The other reason it decided to spin off Prosus is because Naspers was becoming too dominant on the JSE - it represented 20% of the market. Following the listing of Prosus, Naspers is down to 14% of the JSE, while Prosus represents 7%. Together, the companies will now be 21% of the JSE's all share index. 

Implications for investors

Naspers shareholders were allocated a stake of around 27% in Prosus on Wednesday morning, issued as Naspers "M" shares. Shareholders have until Friday midday to decide whether they want to convert these shares to Prosus shares, or get more Naspers shares instead. They will receive the new Prosus or Naspers shares on Monday.

Those who choose Prosus have already seen a solid bump in their fortunes, but they will also have to take an immediate capital gains tax hit. According to Allan Gray, CGT will be paid on the full price of the Prosus share (18% of R1 200), because the Naspers M shares have zero value.   

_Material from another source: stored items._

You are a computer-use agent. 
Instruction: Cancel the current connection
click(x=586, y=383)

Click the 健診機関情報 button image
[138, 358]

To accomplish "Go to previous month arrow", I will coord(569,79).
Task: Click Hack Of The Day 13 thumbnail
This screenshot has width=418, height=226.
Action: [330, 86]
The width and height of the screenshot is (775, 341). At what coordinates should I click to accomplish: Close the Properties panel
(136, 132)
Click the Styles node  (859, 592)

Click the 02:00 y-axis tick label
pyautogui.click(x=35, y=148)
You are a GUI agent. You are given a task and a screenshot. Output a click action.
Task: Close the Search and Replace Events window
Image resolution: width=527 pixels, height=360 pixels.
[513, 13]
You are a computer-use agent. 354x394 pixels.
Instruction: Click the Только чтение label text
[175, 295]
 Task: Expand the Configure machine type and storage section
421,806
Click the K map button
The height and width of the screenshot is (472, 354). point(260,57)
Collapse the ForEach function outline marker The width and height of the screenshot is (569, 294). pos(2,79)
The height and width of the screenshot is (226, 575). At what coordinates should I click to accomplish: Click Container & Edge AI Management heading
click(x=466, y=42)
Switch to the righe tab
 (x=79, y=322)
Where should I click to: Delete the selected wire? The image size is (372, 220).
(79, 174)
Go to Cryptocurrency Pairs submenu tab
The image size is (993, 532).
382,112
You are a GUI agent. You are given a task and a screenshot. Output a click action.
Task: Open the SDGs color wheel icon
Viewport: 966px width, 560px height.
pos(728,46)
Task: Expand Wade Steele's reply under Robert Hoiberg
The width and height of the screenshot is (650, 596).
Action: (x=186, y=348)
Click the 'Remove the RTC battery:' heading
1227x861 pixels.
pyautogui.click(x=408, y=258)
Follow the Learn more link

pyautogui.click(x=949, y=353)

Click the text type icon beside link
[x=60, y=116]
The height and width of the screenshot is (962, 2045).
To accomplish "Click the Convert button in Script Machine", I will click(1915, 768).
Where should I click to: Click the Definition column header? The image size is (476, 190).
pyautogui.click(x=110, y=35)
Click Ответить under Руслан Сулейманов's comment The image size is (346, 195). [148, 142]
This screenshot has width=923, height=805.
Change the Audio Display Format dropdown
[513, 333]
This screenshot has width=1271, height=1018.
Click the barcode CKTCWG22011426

Prosus is trading higher than anticipated, says Wayne McCurrie of FNB Wealth and Investments. Early indications are that those who choose Prosus saw a "gain" of around 2% on the first day, says McCurrie, who sets it out as follows:

Say you owned 1 000 Naspers shares at the close of Tuesday:

At the closing price of R3 522.82 last night, you would own R3.522m in shares. 

If you elect to receive the Prosus shares (which is the default option):

By Wednesday afternoon, your Naspers shares would be worth around R2.4m and your new Prosus shares would be worth R1.2m. Together, you now own R3.6m in shares – a gain of around R78 000, or 2%. But that's before capital gains tax.

If you elect not to take Prosus shares:

You will have 1 000 original Naspers shares and you should get an additional 369 "new" Naspers shares on Monday, says McCurrie.

Therefore you now own 1 369 Naspers shares at around R2 400 – equal to R3.29m. This is a 6% loss – but you don’t have to pay capital gains tax, unlike the Prosus holders.

"But remember the Prosus shares are in their first day of trading and the big volumes will only start to trade next week following the launch of the new Prosus shares," says McCurrie.

"The Prosus share price is still in a period of price discovery and any material pricing irregularities will be arbitraged out by the market.”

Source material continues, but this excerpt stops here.